佐藤九段はこれで挑戦者決定戦に進出。木村一基九段(48歳)-石井健太郎六段(29歳)戦の勝者と対戦します。
「4強」不在の本戦ベスト4
現在の将棋界は渡辺明名人(棋王・王将)、豊島将之竜王(叡王)、藤井聡太王位・棋聖、そして永瀬拓矢王座が上位を占める「4強」の時代と言われています。ほとんどの棋戦では、4者のうちの誰かが常に勝ち上がる状況が続いています。
そうした中で、今期王座戦は波乱の展開といえるかもしれません。ディフェンディングチャンピオンの永瀬王座をのぞく3人のうち、豊島竜王と藤井二冠は1回戦、渡辺名人は2回戦で姿を消しました。準決勝まで勝ち上がった4人のうち、誰が永瀬王座に挑戦しても、五番勝負は新鮮な組み合わせと言えそうです。
佐藤康光九段は過去にタイトル13期を誇る大棋士です。しかし王座は3回挑戦しながら、いずれも羽生善治王座(当時)に敗退。王座獲得の経験はありません。
佐藤九段は今期、久々のタイトル戦登場に近づいています。よく知られている通り、佐藤九段は現在、日本将棋連盟会長。重責を担い、日々激務をこなしています。
その一方で、順位戦ではA級の地位を維持。対局では変わらず豪腕を発揮し、ABEMAトーナメントでの活躍も記憶に新しいところです。
飯島八段は中堅の実力者。2021年2月には八段昇段を果たしました。2020年度は好調で、32勝13敗(勝率0.711)という好成績を残しています。
「すごくないですか?」
というのは飯島八段の昔からの口癖でした。それが最近では将棋界における流行語となっています。
飯島八段はタイトル挑戦の経験はありません。今期は大きなチャンスを迎えていました。
康光流炸裂
佐藤九段と飯島八段は過去に3回対戦し、佐藤九段が3連勝しています。
本局、先手は佐藤九段。まずは端1筋を突き越して、三段金から向かい飛車にしました(1図)。

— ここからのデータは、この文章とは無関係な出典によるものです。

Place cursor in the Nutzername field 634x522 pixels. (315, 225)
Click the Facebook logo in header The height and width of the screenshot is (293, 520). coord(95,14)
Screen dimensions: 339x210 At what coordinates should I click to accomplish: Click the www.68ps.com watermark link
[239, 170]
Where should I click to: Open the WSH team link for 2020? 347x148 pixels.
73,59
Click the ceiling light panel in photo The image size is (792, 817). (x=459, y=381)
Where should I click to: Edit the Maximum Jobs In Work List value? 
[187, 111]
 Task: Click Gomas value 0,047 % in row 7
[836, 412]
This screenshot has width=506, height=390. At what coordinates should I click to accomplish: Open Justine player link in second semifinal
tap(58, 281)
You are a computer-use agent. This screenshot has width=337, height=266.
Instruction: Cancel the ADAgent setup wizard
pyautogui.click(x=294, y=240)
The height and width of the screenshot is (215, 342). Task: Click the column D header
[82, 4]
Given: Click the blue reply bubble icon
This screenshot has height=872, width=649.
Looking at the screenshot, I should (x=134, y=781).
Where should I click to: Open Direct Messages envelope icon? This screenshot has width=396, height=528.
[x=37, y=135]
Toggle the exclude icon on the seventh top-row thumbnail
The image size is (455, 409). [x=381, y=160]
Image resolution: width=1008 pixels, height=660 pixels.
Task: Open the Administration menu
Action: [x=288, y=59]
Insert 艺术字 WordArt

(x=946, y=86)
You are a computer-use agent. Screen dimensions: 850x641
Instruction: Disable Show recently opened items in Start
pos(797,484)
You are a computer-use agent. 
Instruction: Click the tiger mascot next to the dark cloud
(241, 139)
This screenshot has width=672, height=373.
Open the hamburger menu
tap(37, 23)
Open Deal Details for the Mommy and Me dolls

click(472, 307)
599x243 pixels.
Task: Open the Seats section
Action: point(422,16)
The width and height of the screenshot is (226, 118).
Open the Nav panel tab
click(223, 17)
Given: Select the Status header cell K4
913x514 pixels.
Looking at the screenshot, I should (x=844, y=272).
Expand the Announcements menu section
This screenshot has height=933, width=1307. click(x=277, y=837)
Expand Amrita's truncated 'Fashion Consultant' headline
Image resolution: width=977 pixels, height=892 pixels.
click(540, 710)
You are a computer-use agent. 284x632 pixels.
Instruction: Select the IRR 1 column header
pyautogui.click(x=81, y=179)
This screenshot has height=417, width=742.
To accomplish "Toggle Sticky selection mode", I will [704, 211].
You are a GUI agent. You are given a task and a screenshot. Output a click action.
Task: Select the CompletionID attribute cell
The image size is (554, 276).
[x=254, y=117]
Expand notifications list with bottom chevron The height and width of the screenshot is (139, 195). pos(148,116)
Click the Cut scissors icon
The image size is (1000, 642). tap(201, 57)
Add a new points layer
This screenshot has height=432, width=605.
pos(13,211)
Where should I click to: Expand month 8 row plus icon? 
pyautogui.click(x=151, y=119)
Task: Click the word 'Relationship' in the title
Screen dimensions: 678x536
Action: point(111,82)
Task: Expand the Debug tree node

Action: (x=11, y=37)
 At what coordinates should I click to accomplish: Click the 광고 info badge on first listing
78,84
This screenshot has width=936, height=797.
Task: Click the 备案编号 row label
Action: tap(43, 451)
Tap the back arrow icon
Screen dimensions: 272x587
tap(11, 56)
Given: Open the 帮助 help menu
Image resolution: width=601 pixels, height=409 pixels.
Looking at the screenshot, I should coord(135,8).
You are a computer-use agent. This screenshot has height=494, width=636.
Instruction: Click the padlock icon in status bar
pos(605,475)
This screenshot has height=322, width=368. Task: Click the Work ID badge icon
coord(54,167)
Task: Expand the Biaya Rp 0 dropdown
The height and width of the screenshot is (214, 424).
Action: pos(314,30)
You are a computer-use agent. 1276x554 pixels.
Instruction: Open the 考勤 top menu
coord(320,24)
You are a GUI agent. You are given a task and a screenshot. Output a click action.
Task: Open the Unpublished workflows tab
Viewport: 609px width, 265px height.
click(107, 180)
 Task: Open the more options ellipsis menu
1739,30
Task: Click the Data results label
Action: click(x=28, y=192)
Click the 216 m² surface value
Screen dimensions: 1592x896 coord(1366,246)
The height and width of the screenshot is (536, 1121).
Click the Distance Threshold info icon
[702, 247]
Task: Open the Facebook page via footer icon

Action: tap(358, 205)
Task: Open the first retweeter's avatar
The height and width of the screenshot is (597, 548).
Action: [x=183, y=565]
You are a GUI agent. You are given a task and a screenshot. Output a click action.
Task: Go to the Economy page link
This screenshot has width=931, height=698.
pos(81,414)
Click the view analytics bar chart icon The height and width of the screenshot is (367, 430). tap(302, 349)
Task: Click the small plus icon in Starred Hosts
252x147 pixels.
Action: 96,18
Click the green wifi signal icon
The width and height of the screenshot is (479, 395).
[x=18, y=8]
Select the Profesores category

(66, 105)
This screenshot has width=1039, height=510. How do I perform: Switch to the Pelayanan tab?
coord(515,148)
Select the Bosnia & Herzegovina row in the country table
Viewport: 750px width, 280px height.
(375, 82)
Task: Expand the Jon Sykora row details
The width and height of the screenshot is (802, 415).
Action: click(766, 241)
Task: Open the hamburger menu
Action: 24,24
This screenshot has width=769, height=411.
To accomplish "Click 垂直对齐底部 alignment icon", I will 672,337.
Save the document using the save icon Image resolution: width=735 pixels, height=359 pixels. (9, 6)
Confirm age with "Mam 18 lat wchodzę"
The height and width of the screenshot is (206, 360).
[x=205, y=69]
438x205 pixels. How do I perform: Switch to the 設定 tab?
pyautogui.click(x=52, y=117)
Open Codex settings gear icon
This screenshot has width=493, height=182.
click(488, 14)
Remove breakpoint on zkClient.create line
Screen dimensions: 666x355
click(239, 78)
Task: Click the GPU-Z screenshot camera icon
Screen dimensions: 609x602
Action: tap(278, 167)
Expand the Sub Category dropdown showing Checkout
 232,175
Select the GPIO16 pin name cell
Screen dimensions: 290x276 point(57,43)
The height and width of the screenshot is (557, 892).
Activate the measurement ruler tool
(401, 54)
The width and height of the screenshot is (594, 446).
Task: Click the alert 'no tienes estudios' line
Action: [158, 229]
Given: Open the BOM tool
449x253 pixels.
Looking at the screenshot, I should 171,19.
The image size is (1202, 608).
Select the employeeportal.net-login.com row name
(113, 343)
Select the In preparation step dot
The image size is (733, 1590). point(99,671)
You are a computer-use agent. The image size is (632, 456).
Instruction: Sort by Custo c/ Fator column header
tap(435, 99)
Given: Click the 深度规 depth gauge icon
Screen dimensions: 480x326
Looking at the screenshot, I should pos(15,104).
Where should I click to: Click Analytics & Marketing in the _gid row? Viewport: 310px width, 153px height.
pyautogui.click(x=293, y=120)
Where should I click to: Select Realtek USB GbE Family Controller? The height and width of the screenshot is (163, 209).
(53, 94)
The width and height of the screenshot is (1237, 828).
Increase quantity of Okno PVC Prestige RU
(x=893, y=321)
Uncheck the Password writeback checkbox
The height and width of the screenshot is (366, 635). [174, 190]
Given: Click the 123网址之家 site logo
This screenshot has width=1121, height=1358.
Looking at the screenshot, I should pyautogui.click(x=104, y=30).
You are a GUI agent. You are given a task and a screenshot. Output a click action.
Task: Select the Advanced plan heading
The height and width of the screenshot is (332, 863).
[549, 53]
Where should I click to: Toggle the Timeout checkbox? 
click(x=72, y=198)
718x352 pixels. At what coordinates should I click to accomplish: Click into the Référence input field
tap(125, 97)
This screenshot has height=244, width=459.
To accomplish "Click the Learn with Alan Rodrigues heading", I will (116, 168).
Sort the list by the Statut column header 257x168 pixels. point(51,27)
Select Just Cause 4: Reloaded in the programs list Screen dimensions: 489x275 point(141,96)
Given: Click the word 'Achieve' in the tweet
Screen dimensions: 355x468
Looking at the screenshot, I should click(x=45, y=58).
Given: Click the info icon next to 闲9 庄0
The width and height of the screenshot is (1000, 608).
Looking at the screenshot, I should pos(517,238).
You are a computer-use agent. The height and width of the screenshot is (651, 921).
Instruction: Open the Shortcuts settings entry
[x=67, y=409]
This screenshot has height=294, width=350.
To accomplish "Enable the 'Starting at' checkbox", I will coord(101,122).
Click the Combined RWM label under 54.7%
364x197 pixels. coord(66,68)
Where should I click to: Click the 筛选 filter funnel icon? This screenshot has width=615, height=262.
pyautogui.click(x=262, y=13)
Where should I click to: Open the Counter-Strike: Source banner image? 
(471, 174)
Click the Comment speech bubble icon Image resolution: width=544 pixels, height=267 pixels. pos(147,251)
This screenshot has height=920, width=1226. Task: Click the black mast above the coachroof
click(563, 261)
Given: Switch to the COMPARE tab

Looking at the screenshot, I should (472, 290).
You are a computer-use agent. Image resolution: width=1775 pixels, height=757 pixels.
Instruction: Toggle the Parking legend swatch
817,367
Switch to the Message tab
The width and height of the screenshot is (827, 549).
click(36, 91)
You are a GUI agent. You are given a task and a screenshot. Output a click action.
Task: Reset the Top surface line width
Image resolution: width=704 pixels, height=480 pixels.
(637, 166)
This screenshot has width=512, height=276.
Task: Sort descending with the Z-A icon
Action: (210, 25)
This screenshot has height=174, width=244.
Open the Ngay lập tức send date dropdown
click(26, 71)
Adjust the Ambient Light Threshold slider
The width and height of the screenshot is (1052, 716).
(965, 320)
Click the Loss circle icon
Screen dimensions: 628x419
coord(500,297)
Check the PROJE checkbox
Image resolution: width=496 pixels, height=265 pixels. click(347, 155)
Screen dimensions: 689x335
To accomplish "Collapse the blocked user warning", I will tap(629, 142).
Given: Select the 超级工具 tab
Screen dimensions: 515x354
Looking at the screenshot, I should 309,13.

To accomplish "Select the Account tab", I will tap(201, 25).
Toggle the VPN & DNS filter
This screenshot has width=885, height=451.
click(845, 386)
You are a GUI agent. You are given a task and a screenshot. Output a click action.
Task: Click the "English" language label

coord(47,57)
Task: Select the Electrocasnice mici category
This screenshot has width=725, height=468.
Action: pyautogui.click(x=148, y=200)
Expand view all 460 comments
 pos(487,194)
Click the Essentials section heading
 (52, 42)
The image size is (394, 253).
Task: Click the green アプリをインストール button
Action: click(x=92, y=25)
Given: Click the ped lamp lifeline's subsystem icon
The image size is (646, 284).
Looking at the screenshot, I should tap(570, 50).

昔は阪田三吉、いまは佐藤康光といった感じの、わが道をいく独創的な序盤作戦です。
対して飯島八段は堅実な棋風。金を飛車側に上がり、飛車を一段目に構えました。堅さよりもバランス重視の現代将棋らしい布陣です。
積極的に動いていく佐藤九段に対し、飯島八段は棋風通り慎重に対応します。そして相手が突き越している端から反撃。これが的確な方針だったようで、進んでみると飯島八段がリードを奪いました。
2図は飯島八段が△2七金と打った局面です。
△2七金の王手は実に気持ちがいい。(A)▲2七同玉ならば△1六角▲2八玉△4九角成と好調な攻めが続きます。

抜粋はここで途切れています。